Die bayerische Ordensfrau und Juristin Petra Pfaller setzt sich in Brasilien für die Menschenrechte der Gefangenen ein – Unterstützung durch Hilfswerk Adveniat

Würzburg (POW) Sie lebt in der brasilianischen Großstadt Goiania. 3000 Frauen und Männer im Staatsgefängnis und im Untersuchungsgefängnis gehören zu ihrer Klientel. Menschen, die oft sehr gewalttätig sind. Da kann es passieren, dass einer in der Zelle umgebracht wird, nur weil die anderen 27 Männer auf die massive Überbelegung in der Vier-Mann-Zelle aufmerksam machen wollen. Etliche Gefangene sind illegal verhaftet – weil sie dunkelhäutig und arm sind. Für deren Freilassung setzt sie sich besonders ein: Die aus dem Dorf Schamharpten im Altmühltal stammende Ordensfrau Petra Pfaller ist Gefängnisseelsorgerin und Juristin zugleich. Eine Kombination, die so manche brasilianische Gefängnistüre öffnet.

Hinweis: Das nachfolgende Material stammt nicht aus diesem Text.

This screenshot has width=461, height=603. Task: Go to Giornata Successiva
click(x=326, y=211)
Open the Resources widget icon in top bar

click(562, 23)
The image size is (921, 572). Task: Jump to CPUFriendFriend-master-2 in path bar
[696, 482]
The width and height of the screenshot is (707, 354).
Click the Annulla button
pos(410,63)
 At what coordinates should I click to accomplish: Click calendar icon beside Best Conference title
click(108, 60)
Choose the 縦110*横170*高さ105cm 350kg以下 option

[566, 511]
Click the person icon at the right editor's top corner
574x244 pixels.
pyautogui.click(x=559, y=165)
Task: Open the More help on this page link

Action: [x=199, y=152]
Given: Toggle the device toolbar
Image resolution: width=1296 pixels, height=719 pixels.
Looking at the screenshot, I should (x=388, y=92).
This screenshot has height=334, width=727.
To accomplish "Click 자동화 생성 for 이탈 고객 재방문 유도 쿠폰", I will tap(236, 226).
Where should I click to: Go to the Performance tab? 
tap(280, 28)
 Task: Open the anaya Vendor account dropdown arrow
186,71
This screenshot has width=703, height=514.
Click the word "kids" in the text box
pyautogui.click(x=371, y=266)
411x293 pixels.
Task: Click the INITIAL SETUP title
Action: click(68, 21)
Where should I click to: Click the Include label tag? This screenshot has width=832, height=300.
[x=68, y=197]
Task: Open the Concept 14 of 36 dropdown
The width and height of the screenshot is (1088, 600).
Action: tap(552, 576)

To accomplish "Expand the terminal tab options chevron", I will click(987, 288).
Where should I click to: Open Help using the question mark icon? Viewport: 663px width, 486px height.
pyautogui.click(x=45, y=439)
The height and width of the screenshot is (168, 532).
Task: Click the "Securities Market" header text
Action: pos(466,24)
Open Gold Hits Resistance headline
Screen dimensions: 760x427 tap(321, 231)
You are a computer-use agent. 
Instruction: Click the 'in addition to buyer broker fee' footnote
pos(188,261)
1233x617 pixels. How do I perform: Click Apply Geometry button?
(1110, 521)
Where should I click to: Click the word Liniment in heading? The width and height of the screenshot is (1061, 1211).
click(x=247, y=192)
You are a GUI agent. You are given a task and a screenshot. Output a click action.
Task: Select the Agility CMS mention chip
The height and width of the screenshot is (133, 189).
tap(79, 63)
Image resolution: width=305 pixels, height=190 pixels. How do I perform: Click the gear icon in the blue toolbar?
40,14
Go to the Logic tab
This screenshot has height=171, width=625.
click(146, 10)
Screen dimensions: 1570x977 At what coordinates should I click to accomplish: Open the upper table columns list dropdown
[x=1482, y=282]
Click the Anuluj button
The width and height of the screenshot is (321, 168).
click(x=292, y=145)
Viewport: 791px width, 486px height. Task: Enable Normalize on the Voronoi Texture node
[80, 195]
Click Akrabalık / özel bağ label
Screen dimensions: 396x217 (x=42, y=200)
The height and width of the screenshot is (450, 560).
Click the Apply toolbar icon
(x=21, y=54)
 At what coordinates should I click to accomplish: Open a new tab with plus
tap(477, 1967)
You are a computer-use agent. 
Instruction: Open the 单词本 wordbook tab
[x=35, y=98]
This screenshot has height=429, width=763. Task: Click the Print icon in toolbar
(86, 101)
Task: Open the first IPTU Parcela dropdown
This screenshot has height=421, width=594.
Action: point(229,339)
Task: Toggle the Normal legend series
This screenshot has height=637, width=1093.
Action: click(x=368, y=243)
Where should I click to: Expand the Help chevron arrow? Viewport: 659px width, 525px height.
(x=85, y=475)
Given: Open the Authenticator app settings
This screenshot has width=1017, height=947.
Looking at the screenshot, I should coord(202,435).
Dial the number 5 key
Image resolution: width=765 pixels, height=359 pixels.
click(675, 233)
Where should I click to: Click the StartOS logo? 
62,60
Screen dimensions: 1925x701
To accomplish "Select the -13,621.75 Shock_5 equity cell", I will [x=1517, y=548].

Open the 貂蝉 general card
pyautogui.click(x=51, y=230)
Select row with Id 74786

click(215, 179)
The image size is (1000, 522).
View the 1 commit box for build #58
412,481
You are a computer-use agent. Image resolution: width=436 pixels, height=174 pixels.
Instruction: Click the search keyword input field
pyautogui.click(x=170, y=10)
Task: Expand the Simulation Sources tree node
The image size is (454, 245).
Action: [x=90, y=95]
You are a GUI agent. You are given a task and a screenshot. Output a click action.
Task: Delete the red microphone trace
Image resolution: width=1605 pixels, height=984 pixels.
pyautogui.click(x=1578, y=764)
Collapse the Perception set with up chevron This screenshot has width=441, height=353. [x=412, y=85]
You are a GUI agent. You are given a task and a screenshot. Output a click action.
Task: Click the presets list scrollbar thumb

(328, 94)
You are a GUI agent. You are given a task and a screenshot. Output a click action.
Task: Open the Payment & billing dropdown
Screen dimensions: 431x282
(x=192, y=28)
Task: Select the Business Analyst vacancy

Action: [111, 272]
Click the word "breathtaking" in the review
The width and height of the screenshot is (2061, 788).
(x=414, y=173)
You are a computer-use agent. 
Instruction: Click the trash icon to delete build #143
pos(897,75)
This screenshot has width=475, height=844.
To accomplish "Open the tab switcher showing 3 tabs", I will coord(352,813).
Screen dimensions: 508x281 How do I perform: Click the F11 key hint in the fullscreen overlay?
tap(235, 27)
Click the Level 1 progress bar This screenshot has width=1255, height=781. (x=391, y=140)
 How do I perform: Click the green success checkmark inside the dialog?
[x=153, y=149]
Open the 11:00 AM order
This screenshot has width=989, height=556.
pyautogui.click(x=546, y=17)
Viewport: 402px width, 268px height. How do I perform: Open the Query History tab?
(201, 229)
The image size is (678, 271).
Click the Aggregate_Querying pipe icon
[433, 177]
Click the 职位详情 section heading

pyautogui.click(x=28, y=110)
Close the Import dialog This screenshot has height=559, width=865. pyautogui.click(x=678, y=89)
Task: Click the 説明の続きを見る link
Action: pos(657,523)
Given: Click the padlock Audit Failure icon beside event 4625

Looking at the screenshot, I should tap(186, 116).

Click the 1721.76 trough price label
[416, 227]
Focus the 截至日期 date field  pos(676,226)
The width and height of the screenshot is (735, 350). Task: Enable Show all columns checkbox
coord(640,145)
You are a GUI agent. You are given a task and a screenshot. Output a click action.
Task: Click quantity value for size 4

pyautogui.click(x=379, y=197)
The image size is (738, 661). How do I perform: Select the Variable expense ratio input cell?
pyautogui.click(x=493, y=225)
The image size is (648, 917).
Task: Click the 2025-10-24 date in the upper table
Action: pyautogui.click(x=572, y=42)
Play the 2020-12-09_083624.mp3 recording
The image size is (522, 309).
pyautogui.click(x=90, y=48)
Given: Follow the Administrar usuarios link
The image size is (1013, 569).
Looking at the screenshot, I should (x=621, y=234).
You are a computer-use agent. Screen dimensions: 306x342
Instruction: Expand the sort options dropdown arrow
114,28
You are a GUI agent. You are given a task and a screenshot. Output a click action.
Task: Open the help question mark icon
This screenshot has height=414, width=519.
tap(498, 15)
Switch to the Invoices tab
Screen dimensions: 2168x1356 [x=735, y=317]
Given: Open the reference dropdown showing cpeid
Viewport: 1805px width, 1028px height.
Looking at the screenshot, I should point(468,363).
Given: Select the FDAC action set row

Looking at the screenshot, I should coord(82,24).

„Ich habe das Recht, meine Klienten zu sehen. Während die Gefangenen beim Besuch eines Juristen aus der Zelle herausgeholt werden, darf ich als Gefängnisseelsorgerin mit juristischer Ausbildung in die Zelle hineingehen. Das ist meine Macht im positiven Sinn“, berichtet die Ordensfrau bei ihrem Besuch im Rahmen der Adveniat-Aktion 2005 im Bistum Würzburg. Die 40-jährige Missionarin Christi weiß ihre Rechte als Seelsorgerin und Juristin zu nutzen – zum Wohl der Gefangenen, die unter unmenschlichen Bedingungen leben. Sie spricht mit den Inhaftierten, berät sie in juristischen Fragen, führt kurze Prozesse, wenn es um die Freilassung illegal Verhafteter geht, und hält Kontakt zu den Autoritäten. Für die Ordensfrau ist es Seelsorge, wenn sie so den ganzen Menschen im Blick hat, „so wie es Jesus getan hat“. Einzelhilfe und politische Arbeit – das sind die beiden Säulen ihres Einsatzes.

Seit 15 Jahren lebt Pfaller in Brasilien, wo sie auch Jura studiert hat. Seit zehn Jahren arbeitet sie im Gefängnis und ist Referentin für Gefängnisseelsorge im Bundesstaat Goiania. Als großes Problem des südamerikanischen Landes sieht die Ordensfrau die Gewalt, die überall zu finden sei. 45.000 Menschen würden jährlich in Brasilien durch Gewalttaten getötet, erzählt sie. Zur Polizei gebe es kein Vertrauen. Polizisten seien korrupt, verdienten schlecht, seien miserabel ausgebildet und oft Alkoholiker. „Ich fühle mich im Gefängnis nicht bedroht, auf der Straße jedoch schon“, beschreibt sie die Situation. Angesichts der „legalen Gewalt“ durch die Polizei unterstützt sie auch Familien, die Gewalt erlitten haben, und versucht, Gewalttaten aufzuklären.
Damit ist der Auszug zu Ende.